Records of text and element pointing ▸
[Start]
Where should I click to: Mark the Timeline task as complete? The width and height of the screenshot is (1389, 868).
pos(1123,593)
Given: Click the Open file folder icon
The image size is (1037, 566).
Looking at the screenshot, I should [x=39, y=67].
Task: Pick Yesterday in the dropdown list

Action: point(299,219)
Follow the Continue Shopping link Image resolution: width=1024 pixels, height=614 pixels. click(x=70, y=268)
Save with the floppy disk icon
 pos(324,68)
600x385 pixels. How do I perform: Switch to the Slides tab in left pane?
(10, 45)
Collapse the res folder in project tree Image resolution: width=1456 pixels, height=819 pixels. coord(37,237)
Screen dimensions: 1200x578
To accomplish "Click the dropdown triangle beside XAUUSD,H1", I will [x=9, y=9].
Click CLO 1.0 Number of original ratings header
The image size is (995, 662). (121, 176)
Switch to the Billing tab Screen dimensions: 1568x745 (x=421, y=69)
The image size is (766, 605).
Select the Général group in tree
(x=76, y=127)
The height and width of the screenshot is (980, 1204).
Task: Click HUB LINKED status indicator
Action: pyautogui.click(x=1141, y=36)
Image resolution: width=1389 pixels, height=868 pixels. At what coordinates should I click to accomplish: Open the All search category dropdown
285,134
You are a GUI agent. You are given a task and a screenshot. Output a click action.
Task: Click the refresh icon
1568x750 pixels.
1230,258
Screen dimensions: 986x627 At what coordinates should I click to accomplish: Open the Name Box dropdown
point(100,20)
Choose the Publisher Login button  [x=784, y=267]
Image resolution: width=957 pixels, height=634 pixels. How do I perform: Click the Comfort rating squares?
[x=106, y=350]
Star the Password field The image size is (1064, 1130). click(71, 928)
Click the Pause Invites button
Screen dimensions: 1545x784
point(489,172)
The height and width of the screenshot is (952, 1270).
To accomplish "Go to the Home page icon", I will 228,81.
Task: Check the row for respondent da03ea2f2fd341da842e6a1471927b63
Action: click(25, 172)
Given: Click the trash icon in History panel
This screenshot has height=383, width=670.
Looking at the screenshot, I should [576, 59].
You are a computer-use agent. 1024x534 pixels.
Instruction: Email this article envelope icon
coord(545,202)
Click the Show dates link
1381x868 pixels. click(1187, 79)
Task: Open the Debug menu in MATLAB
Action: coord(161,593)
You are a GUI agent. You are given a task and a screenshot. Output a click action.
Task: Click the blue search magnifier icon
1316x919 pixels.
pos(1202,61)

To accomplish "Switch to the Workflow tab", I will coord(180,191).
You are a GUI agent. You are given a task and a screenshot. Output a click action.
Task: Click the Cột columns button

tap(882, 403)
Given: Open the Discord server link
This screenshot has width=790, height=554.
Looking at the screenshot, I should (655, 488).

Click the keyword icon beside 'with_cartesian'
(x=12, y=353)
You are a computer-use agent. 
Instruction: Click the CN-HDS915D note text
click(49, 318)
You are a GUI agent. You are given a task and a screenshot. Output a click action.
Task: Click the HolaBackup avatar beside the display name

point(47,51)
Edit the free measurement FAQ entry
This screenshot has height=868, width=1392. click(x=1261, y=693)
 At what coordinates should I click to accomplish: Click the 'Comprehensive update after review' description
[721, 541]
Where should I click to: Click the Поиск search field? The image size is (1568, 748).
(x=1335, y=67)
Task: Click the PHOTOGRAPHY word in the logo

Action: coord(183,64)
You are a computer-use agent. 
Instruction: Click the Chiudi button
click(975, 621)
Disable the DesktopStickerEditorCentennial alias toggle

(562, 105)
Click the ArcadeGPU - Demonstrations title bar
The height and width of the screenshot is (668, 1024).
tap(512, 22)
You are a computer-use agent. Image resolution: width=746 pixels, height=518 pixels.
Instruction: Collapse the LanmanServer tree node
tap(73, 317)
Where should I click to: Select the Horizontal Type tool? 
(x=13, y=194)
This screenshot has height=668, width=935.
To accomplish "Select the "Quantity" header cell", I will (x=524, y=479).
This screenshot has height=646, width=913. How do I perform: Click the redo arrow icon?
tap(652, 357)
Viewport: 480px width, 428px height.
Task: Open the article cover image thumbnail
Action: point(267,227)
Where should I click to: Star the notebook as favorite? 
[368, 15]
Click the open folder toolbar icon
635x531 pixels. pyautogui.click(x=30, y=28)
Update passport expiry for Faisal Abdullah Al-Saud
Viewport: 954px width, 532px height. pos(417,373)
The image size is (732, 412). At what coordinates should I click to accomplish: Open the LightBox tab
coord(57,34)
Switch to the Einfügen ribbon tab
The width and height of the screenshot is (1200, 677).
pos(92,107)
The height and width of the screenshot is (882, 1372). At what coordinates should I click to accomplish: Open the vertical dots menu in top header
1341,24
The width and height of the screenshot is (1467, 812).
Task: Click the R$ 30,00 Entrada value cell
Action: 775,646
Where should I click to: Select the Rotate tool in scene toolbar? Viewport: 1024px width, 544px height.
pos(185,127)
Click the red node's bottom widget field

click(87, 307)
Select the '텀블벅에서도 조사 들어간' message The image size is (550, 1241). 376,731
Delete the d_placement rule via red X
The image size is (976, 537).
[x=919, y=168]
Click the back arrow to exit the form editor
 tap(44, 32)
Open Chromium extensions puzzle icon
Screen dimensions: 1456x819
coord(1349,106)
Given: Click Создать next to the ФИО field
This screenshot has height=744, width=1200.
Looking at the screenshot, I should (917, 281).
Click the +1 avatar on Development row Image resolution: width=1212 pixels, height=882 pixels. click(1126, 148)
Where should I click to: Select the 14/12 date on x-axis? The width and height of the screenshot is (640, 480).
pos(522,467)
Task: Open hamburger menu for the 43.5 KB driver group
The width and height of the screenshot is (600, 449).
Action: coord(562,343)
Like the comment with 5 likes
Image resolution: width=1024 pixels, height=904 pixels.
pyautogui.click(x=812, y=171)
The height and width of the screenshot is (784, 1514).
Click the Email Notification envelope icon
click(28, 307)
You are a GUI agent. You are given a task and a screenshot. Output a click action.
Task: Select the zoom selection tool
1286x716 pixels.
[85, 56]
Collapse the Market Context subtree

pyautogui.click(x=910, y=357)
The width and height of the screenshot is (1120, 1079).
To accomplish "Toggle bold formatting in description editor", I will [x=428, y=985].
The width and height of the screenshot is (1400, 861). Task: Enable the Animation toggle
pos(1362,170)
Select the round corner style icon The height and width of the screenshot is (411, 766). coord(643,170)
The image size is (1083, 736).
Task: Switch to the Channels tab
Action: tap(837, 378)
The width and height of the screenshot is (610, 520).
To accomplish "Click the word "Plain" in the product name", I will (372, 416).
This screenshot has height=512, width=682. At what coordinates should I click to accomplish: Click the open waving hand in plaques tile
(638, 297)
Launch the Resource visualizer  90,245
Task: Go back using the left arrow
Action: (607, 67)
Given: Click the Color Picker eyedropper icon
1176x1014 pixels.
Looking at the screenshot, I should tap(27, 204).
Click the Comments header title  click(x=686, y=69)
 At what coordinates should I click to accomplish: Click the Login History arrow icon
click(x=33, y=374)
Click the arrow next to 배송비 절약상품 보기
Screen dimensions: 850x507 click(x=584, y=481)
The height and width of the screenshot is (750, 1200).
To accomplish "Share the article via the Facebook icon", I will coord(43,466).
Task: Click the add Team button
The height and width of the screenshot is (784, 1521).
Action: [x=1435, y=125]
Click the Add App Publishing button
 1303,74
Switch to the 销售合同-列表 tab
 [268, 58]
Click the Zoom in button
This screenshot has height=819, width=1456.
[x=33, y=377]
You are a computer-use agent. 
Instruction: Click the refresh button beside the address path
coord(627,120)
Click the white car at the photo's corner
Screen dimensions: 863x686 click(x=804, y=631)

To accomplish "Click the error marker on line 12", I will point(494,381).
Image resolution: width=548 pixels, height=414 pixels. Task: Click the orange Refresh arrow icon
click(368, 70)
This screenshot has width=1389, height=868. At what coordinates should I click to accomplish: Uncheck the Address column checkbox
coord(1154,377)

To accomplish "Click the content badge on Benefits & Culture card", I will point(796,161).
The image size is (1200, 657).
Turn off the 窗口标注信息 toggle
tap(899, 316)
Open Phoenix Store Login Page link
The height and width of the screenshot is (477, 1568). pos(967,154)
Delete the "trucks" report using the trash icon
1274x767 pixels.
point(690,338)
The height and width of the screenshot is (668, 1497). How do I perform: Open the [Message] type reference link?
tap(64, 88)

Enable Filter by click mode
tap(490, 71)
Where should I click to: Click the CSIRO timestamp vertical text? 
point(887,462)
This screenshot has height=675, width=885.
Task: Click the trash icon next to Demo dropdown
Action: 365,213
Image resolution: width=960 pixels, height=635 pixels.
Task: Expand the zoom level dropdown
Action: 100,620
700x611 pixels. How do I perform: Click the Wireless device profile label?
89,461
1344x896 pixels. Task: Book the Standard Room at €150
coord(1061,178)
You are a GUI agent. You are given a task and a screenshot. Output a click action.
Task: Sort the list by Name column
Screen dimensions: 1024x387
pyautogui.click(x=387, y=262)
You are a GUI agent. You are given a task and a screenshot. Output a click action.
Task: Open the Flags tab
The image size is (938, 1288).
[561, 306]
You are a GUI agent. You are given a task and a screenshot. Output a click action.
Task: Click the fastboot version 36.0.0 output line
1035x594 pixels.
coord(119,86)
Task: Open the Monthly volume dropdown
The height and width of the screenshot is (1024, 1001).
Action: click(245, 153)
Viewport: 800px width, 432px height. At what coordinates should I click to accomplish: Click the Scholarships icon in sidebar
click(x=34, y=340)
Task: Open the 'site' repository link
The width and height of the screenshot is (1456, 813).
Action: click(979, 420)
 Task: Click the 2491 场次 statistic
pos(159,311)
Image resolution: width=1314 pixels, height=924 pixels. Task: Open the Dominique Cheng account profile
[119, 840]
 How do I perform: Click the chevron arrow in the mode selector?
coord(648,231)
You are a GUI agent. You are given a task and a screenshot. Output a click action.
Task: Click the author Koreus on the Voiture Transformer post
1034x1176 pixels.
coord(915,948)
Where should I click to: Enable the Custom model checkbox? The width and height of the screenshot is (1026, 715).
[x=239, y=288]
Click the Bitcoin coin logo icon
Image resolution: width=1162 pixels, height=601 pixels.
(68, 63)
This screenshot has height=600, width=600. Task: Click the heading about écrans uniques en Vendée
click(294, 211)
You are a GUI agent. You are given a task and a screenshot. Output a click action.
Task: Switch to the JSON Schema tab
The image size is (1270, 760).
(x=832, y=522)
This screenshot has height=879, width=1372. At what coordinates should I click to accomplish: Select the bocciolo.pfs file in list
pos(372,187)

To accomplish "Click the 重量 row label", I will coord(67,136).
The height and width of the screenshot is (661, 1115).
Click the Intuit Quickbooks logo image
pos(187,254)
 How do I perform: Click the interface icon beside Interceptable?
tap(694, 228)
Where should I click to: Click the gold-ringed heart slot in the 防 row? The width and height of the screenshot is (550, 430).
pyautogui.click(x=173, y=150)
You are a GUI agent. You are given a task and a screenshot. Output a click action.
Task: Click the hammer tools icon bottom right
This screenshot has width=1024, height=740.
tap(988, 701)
[End]
GOAL ▸ Reproduce the material word for word from its first line through the line containing "Action: point(299,219)", including both of those lines and nothing past them.

RESPONSE TO THE TASK ▸
Where should I click to: Mark the Timeline task as complete? The width and height of the screenshot is (1389, 868).
pos(1123,593)
Given: Click the Open file folder icon
The image size is (1037, 566).
Looking at the screenshot, I should [x=39, y=67].
Task: Pick Yesterday in the dropdown list

Action: point(299,219)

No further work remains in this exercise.